Через какой-то час ещё пошли знакомые места Криволуцкого урочища. Завиднелся табун. Запахло дымом. Встретились первые казаки Драного и указали на липовый перелесок — там атаман Драный, в небольшой новорубленной беглыми слободе. К пригорку вела убитая подошвами пеших и полками конников дорога.
Рябой в нетерпении ёрзал на седле, ожидая встречи с Драным. Он вспомнил, как, бывало, ещё по мирным дням, любил он в послесенокосную пору прискакивать к Семёну Драному в Айдар. Подладит как раз в воскресенье с утра, в тот час, когда станица после заутрени млеет в воскресном безделье. Казаки ещё только-только настраиваются на веселье, подбираясь шапками вровень — домовитые к домовитым, голутвенные к голутвенным. У кого деньги поглядывают на кабак. В такой час ещё ни песен, ни девичьего визгу, но по базам, в заулках, на майдане уже толпятся, пестрят разноцветьем широченных шаровар те счастливцы, коим довелось причаститься дома или к соседскому пиву. Понастырнее слоняются посреди станицы, окликают порскающих через базы девок, поталкиваются друг с другом плечами — так, для заводу, но ещё ни шума, пи похвальбы, ни драк.

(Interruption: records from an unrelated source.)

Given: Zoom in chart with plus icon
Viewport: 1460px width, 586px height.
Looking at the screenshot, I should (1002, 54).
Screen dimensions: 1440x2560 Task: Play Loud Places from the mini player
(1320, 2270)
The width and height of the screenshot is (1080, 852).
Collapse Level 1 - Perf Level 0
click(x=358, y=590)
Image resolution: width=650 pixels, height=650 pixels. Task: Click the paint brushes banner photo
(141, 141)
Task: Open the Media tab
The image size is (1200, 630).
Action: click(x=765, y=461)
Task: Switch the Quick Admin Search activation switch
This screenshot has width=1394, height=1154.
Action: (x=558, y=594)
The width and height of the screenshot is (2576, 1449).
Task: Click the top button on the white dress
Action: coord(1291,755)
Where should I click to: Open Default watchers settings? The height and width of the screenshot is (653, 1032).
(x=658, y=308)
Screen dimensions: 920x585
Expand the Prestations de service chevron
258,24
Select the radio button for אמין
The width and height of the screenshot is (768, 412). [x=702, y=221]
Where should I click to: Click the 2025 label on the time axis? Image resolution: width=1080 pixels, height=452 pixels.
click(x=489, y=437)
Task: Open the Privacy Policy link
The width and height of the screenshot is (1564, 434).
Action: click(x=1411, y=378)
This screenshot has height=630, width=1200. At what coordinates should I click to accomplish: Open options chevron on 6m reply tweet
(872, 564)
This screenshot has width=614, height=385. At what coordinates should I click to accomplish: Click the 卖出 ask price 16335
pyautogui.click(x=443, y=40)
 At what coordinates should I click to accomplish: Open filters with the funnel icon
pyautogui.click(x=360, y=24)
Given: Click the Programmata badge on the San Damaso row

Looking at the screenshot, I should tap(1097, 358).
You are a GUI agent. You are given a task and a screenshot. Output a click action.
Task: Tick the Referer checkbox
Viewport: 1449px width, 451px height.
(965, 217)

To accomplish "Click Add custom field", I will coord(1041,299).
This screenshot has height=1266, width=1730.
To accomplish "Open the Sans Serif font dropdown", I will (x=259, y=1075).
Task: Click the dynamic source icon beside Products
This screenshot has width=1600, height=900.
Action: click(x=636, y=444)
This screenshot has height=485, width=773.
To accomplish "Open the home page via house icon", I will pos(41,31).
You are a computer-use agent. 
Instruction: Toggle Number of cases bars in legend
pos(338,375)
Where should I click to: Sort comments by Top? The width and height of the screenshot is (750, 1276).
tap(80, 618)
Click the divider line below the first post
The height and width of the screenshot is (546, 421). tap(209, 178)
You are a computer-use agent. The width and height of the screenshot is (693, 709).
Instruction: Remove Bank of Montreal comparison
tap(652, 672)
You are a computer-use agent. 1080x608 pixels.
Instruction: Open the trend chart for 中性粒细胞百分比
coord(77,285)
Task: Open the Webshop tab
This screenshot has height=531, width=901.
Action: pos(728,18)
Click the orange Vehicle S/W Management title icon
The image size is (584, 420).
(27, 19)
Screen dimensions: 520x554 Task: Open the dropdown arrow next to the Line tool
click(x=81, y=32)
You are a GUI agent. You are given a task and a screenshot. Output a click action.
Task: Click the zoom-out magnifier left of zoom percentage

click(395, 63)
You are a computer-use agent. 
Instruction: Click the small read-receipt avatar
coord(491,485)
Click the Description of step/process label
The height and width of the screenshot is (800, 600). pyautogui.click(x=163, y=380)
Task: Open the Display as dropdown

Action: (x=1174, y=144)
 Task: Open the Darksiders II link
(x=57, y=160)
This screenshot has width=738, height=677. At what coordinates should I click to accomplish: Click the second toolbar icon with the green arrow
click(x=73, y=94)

Рано…
«Было времячко…» — вздохнул про себя Рябой и вдруг услышал знакомый голос:
— Ивашка? Али мне блазнится?
Рябой вздрогнул. Глянул влево — стоит у плетня чёрный казачина, ноги раскоряча, не шевельнётся. Темень лица сливается с темью распахнутой волосатой груди. Тёмные кисти рук спокойно лежат на грядках плетня. Драный! Мать у Драного была турчанка, отец — казак. Дети от таких браков звались тумами. Тумой был и Драный.
— Га! Нет, не блазнится! То Ивашка!
— Сёмка! — приостановился Рябой и полез с седла со степенной обстоятельностью, а сам весь лучился радостью встречи.
— Так что жа ты запропастился, харя ты конопатая? А? Да тебя ж ослопьем мало бить! Столько годов не заглядывал!
— Меня бить! Ах ты, ширпак кизячий!
— Это я-то? Ах ты, образина облезла! — наддал Драный.
— Это я-то, полковник, — образина облезла? — Рябой кинул повод коня есаулу. — А ну, вякни мне, хто я?
— Высоплень! — криво приоскалился Драный, не меняя позы.
— А ну-ко иди-ко сюда, крымский ты навоз, мурзой оставленный! Морда ты турская!
— Иди-ко сам сюда, али хвост поджал? — спросил Драный, отрываясь спиной от плетня, но тут же сделал неловкий шаг назад, чуть не упал.